[Stored items]
★ ★ ★ ★ ★ ★ ★
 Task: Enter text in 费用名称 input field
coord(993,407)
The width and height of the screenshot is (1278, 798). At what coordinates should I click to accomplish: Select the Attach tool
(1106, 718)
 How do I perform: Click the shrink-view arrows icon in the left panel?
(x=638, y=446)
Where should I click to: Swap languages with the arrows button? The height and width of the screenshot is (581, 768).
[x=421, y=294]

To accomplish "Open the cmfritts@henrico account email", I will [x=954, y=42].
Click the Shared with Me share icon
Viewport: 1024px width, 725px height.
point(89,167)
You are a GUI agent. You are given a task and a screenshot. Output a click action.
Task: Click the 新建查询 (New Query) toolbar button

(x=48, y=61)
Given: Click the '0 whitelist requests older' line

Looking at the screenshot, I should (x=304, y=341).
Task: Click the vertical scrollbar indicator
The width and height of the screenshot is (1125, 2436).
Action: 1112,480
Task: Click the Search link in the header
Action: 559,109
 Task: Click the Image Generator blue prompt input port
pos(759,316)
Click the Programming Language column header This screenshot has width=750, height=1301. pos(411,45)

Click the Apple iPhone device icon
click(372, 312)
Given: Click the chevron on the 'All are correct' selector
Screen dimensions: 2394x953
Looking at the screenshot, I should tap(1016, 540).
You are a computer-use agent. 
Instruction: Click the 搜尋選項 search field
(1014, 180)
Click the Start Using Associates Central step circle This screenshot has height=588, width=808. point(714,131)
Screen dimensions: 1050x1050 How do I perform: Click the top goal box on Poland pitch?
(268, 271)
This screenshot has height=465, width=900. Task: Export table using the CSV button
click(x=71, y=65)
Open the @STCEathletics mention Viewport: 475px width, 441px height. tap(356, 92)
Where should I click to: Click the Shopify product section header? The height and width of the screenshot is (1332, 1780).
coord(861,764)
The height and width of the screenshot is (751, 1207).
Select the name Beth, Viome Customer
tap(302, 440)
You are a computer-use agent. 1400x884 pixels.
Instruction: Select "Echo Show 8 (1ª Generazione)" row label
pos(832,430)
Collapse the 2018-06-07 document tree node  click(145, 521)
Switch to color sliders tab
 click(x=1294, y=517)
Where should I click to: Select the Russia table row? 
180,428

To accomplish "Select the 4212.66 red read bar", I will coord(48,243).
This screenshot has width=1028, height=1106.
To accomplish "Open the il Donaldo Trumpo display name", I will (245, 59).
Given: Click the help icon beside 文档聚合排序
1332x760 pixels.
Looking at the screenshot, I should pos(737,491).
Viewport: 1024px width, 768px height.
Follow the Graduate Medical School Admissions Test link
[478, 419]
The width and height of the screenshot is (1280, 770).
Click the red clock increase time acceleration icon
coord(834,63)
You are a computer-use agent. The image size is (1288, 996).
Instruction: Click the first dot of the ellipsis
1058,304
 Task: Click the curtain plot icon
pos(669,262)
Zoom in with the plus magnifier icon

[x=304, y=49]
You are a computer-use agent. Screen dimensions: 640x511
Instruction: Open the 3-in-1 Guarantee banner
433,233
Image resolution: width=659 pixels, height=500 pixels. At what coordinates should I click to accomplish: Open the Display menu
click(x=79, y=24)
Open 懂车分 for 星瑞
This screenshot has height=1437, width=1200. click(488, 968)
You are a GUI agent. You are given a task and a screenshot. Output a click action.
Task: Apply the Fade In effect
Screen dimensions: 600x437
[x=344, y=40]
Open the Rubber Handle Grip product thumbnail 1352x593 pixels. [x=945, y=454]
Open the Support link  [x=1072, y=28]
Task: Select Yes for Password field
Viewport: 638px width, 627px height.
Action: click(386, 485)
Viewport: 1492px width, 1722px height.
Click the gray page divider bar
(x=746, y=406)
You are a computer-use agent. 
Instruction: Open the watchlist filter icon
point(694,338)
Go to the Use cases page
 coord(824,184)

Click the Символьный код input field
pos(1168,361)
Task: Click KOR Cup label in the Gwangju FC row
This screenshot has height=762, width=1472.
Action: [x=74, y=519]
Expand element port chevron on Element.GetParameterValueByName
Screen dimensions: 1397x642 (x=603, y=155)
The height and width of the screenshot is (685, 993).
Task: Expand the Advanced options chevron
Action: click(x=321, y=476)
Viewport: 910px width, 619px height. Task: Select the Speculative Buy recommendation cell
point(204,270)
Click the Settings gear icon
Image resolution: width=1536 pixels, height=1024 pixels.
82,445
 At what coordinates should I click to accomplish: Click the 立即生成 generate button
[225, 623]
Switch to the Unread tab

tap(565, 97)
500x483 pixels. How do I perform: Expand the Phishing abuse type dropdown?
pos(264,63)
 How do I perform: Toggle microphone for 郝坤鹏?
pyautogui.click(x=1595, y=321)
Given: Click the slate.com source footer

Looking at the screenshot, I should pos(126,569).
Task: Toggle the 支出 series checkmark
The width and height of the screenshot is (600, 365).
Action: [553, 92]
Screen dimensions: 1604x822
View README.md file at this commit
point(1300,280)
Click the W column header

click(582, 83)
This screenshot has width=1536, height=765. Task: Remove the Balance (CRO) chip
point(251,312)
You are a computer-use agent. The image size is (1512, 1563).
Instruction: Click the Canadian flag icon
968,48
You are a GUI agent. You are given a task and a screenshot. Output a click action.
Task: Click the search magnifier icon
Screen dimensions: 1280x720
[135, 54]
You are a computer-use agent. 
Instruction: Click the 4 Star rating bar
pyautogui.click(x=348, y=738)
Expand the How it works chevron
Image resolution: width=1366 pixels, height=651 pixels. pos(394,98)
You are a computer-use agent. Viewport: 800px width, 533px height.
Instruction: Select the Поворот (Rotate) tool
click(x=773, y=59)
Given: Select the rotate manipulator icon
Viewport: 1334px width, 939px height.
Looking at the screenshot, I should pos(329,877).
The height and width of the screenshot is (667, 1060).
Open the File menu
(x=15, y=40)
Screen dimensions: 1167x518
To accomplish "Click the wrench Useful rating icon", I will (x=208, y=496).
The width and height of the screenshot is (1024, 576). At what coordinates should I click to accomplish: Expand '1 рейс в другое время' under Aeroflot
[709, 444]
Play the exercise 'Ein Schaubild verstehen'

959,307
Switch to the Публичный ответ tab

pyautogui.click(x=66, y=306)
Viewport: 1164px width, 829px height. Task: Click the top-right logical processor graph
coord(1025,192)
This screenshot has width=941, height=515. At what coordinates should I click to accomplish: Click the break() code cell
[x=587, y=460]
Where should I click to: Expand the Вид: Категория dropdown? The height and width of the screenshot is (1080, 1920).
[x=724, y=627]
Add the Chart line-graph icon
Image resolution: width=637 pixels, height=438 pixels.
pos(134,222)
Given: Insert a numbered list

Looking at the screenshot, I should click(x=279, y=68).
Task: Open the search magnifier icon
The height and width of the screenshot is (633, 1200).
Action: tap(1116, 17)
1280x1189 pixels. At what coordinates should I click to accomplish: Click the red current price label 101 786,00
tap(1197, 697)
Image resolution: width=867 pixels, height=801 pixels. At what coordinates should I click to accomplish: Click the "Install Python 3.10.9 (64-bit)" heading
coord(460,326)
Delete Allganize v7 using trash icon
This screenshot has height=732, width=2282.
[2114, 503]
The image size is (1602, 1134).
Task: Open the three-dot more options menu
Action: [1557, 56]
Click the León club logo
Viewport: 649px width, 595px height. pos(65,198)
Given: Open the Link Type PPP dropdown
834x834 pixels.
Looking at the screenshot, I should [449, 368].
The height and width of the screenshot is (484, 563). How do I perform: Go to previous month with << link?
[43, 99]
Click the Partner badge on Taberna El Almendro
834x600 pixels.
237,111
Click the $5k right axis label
★ ★ ★ ★ ★ ★ ★
▸ **YOUR OBJECTIVE**: Which lines of the records above contain the word "computer"? Copy each of them.

▸ **TASK ANSWER**:
You are a computer-use agent. 
You are a computer-use agent. 1400x884 pixels.
You are a computer-use agent. The image size is (1288, 996).
You are a computer-use agent. Screen dimensions: 640x511
You are a computer-use agent. 
You are a computer-use agent. The image size is (1512, 1563).
You are a computer-use agent. 
You are a computer-use agent. Viewport: 800px width, 533px height.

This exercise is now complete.